**Dataset records**:

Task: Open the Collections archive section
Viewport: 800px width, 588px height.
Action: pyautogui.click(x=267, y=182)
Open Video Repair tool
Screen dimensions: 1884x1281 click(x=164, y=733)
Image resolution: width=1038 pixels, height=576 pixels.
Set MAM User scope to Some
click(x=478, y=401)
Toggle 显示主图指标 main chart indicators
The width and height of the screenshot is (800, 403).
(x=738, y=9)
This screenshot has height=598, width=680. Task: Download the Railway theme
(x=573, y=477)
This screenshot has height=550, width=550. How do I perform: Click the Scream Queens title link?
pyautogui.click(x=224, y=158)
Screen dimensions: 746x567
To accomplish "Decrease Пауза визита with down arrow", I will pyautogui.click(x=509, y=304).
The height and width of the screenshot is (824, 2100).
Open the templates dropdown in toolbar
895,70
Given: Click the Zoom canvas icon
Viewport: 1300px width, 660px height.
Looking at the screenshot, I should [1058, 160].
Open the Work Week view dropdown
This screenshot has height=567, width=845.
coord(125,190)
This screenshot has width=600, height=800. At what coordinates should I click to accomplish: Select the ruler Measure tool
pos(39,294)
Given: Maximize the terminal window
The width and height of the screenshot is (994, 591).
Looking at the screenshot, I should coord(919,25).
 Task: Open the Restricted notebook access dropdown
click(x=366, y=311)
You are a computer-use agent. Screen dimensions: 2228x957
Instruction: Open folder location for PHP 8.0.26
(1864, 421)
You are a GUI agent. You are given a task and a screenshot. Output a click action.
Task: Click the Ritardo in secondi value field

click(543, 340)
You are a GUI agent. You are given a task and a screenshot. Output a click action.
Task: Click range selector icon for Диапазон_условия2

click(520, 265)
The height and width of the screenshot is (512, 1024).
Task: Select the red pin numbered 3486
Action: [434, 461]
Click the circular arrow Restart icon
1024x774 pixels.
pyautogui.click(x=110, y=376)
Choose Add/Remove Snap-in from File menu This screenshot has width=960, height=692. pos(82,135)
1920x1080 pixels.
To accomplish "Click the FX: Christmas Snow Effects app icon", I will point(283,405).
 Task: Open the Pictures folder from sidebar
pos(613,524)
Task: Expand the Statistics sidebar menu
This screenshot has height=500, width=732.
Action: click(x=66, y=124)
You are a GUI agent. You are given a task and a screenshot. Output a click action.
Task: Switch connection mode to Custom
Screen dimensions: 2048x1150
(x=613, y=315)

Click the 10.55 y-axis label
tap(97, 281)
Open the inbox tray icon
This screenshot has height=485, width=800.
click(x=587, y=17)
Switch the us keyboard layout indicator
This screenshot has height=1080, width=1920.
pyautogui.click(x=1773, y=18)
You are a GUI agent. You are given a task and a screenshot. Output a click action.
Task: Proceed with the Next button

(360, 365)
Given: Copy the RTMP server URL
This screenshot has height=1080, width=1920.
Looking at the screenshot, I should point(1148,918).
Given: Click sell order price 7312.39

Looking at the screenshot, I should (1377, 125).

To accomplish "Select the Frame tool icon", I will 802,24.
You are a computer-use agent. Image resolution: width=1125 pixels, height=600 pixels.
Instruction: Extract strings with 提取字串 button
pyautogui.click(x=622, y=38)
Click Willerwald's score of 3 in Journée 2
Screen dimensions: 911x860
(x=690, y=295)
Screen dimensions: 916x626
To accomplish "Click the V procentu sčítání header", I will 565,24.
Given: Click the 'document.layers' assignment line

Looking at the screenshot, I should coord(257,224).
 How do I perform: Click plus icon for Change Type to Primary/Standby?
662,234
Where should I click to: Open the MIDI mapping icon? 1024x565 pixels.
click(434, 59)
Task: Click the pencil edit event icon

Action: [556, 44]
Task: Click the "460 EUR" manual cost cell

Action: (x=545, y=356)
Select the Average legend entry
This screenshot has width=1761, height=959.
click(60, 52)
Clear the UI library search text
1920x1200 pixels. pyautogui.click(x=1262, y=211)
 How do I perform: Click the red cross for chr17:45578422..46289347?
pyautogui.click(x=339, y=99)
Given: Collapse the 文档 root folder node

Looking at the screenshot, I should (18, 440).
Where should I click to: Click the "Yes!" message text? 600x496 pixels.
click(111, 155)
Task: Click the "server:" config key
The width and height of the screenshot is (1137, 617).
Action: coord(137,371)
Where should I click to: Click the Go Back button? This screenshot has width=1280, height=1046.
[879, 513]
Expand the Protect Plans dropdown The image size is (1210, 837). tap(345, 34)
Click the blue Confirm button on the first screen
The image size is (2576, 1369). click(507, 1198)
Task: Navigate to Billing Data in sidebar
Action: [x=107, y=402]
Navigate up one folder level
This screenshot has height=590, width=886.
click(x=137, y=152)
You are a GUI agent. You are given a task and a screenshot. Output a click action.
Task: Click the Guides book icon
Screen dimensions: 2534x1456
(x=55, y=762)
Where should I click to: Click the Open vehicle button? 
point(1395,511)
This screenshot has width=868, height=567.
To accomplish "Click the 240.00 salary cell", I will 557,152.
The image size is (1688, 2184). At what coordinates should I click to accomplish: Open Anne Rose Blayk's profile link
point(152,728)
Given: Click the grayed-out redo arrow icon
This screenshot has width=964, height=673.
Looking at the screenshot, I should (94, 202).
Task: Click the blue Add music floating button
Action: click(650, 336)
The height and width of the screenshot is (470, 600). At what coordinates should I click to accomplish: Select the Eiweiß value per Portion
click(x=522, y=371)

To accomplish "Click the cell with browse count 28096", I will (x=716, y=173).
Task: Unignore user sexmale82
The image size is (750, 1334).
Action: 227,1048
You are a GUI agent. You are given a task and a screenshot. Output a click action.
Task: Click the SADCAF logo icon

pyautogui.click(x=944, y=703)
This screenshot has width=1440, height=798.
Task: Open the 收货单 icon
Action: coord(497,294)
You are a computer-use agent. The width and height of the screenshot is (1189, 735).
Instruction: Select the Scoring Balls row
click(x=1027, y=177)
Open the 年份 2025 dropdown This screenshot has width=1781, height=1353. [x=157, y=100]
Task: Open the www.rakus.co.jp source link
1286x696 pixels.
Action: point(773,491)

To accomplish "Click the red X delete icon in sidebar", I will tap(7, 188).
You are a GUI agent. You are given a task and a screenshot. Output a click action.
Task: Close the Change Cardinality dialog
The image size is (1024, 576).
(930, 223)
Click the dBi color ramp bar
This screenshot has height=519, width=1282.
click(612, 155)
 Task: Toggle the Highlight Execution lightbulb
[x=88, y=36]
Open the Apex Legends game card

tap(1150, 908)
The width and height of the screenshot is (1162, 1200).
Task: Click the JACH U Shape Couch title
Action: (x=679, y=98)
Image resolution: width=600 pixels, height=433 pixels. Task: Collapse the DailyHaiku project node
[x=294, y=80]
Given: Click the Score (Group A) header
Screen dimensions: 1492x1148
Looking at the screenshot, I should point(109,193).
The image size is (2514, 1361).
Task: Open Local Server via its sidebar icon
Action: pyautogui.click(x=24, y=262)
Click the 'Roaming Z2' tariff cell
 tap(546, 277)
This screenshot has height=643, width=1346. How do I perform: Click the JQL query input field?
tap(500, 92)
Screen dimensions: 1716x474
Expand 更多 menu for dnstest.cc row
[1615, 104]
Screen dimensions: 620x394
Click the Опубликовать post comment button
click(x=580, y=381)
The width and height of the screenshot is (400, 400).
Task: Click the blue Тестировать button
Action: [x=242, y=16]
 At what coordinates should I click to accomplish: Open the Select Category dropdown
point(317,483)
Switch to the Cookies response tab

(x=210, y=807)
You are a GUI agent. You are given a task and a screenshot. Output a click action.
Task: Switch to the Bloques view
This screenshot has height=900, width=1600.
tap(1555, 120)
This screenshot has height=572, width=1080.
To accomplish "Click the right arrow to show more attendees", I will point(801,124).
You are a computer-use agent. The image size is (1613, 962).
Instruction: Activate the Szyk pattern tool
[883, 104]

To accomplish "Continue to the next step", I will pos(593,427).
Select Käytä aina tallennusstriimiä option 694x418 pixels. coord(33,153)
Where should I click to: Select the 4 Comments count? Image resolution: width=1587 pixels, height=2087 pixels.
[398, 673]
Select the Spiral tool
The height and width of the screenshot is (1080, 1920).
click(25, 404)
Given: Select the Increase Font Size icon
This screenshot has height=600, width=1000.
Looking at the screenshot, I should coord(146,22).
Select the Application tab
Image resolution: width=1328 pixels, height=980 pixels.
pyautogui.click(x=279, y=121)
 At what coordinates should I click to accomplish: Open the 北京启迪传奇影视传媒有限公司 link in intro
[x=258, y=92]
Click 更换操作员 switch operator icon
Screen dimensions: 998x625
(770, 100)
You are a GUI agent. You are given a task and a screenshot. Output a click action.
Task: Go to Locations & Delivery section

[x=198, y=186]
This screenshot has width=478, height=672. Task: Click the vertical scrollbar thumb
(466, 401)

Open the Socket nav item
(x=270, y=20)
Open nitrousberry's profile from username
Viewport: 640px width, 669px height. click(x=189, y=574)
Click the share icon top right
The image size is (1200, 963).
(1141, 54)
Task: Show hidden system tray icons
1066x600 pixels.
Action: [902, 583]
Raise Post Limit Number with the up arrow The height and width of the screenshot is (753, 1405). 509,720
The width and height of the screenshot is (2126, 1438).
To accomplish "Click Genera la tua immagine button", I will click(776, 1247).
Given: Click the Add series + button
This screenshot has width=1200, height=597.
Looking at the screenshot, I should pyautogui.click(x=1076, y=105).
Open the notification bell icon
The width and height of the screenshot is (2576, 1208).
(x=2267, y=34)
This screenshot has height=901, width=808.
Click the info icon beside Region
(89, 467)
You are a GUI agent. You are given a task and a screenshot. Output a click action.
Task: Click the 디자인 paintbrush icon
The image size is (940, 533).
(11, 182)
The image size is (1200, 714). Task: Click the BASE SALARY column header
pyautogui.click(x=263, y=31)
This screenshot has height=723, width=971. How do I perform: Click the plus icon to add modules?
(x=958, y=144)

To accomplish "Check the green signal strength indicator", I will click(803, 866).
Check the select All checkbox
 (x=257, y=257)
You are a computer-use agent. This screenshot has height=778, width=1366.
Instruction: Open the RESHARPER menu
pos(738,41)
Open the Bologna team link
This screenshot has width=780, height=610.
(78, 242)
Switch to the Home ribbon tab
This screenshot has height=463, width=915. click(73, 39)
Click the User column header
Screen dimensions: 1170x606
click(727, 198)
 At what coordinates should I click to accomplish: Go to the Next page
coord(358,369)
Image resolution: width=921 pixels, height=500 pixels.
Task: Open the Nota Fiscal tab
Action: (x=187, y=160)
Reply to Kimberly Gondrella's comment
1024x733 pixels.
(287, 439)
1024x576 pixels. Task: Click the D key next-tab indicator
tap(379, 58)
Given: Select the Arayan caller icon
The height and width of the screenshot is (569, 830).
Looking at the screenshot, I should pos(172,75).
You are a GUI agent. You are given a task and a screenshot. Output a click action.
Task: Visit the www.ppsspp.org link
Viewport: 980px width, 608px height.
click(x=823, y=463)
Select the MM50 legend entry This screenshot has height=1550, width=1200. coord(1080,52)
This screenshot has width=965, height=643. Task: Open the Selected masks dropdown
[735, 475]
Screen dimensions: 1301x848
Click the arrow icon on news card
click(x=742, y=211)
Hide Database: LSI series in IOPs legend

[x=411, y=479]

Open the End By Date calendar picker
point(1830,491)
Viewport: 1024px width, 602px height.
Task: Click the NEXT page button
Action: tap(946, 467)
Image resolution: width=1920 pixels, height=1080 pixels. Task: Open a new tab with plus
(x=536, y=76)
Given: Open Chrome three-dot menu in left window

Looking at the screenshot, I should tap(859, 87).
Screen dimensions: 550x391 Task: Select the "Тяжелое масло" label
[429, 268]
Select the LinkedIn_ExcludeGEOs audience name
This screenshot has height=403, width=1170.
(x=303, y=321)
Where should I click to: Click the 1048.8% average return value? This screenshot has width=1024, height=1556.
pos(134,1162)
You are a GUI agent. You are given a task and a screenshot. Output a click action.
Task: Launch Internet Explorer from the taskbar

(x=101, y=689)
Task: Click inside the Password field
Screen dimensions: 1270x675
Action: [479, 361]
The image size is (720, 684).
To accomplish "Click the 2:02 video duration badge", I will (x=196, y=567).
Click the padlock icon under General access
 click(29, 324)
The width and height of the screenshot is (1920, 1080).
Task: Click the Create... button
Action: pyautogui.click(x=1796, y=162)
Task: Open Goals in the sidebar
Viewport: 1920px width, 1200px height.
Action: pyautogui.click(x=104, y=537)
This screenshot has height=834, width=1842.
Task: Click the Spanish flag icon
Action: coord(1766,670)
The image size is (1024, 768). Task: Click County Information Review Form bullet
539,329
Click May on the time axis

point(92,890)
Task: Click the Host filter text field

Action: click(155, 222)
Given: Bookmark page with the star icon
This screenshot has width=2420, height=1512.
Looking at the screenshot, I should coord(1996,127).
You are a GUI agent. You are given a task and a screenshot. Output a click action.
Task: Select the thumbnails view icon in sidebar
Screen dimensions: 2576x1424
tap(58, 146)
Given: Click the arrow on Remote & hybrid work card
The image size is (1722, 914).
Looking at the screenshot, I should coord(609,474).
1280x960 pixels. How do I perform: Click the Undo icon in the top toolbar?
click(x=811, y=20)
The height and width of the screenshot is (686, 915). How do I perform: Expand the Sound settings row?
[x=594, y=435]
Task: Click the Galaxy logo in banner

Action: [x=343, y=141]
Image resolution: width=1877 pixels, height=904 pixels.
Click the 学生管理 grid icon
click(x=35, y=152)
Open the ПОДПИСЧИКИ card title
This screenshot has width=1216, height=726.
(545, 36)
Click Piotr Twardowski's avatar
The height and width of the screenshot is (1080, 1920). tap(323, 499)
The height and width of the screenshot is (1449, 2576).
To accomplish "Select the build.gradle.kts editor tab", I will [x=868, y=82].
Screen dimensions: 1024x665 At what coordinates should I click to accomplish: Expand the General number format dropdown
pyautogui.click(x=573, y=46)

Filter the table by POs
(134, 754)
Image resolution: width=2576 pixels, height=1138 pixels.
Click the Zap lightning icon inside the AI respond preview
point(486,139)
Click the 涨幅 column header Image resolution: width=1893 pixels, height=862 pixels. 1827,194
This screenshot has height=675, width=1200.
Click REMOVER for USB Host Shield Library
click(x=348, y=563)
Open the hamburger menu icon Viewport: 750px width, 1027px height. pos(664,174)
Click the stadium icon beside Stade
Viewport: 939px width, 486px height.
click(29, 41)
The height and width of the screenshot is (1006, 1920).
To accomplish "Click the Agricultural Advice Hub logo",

**Problem to solve**: Reproduce every row above, from the line containing "Task: Click the pencil edit event icon" down to the line containing "pyautogui.click(x=339, y=99)", with both of those lines included.

**Full answer**:
Task: Click the pencil edit event icon

Action: [556, 44]
Task: Click the "460 EUR" manual cost cell

Action: (x=545, y=356)
Select the Average legend entry
This screenshot has width=1761, height=959.
click(60, 52)
Clear the UI library search text
1920x1200 pixels. pyautogui.click(x=1262, y=211)
 How do I perform: Click the red cross for chr17:45578422..46289347?
pyautogui.click(x=339, y=99)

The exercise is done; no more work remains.